The following (German language) interactive SWF applet illustrates the effects of a bandwidth limitation:
      "Einfluss einer Bandbegrenzung bei Sprache und Musik" ⇒   "Impact of a Bandwidth Limitation for Speech and Music" .


$\text{Example 3:}$  The standard  $\text{ISDN}$  ("Integrated Services Digital Network") for telephony via two-wire line is also based on the PCM principle, whereby each user is assigned two B-channels  (Bearer Channels )  with  $64 \, \rm kbit/s$   ⇒   $M = 2^{8} = 256$  and a D-channel  (Data Channel )  with  $ 16 \, \rm kbit/s$.

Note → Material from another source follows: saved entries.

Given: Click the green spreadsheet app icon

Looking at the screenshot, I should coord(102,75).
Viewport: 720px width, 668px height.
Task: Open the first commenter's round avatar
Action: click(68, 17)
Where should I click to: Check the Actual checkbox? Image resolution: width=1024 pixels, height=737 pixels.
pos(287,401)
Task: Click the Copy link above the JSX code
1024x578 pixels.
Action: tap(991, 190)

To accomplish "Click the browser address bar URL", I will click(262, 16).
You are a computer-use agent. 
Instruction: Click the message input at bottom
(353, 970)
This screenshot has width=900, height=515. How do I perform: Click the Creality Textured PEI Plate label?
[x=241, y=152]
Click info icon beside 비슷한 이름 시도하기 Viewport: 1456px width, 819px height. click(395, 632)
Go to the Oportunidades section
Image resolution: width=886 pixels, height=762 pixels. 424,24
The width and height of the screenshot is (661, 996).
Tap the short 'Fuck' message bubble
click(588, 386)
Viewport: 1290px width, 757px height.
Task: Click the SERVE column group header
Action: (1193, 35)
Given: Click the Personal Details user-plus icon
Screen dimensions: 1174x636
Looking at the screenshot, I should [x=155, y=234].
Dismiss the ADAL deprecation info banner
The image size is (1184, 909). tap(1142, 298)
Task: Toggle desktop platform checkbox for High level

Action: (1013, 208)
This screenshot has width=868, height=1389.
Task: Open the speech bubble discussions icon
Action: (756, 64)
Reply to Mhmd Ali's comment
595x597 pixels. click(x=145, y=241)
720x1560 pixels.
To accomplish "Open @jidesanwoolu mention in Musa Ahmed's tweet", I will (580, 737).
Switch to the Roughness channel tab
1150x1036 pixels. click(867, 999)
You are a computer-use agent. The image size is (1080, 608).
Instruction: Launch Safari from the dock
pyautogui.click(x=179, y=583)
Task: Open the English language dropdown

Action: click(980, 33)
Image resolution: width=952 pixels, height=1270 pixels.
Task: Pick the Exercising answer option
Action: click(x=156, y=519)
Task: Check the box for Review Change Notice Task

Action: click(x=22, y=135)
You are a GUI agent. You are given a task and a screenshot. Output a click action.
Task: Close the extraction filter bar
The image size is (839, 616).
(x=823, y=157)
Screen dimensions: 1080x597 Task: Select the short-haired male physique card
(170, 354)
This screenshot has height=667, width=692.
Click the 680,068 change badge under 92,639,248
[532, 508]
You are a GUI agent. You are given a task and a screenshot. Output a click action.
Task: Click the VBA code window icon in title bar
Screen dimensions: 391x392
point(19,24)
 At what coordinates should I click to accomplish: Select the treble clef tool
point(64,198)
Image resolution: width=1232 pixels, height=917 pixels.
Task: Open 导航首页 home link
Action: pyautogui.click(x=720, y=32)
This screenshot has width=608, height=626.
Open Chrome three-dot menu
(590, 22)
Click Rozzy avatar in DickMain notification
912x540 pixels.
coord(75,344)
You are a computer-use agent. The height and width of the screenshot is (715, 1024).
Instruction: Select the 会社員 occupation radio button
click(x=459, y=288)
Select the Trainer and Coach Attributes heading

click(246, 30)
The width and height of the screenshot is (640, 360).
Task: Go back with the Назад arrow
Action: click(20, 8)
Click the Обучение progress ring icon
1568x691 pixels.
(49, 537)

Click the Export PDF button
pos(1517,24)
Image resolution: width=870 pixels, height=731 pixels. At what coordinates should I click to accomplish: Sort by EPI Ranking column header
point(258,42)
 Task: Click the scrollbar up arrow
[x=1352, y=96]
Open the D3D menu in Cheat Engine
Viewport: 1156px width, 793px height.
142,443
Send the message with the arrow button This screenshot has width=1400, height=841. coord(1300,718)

  • The net data rate is thus  $R_{\rm net} = 144 \, \rm kbit/s$.
  • In consideration of the channel coding and the control bits (required for organizational reasons), the ISDN gross data rate of  $R_{\rm gross} = 192 \, \rm kbit/s$.


In mobile communications, very high data rates often could not (yet) be handled.  In the 1990s, speech coding procedures were developed that led to data compression by the factor  $8$  and more.  From today's point of view, it is worth mentioning:

  • The  $\text{Enhanced Full Rate Codec}$  $\rm (EFR)$, which extracts  exactly  $244 \, \rm bit$  for each speech frame of  $20\, \rm ms$ $($Data rate:   $12. 2 \, \rm kbit/s)$;
    this data compression of more than the factor  $8$  is achieved by stringing together several procedures:
  1.  Linear Predictive Coding  $\rm (LPC$, short term prediction$)$,
  2.  Long Term Prediction  $\rm (LTP)$,
  3.  Regular Pulse Excitation  $\rm (RPE)$.
  • The  $\text{Adaptive Multi Rate Codec}$  $\rm (AMR)$  based on  $\rm ACELP$  ("Algebraic Code Excited Linear Prediction")  and several modes between  $12. 2 \, \rm kbit/s$  $\rm (EFR)$  and  $4.75 \, \rm kbit/s$  so that improved channel coding can be used in case of poorer channel quality.
  • The  $\text{Wideband-AMR}$  $\rm (WB-AMR)$  with nine modes between  $6.6 \, \rm kbit/s$  and  $23.85 \, \rm kbit/s$.   This is used with  $\text{UMTS}$  and is suitable for broadband signals between  $200 \, \rm Hz$  and  $7 \, \rm kHz$.   Sampling is done with  $16 \, \rm kHz$, quantization with  $4 \, \rm bit$.


All these compression methods are described in detail in the chapter  "Speech Coding"  of the book "Examples of Communication Systems"   The (German language) audio module  "Qualität verschiedener Sprach-Codecs"   ⇒   "Quality of different voice codecs"  allows a subjective comparison of these codecs.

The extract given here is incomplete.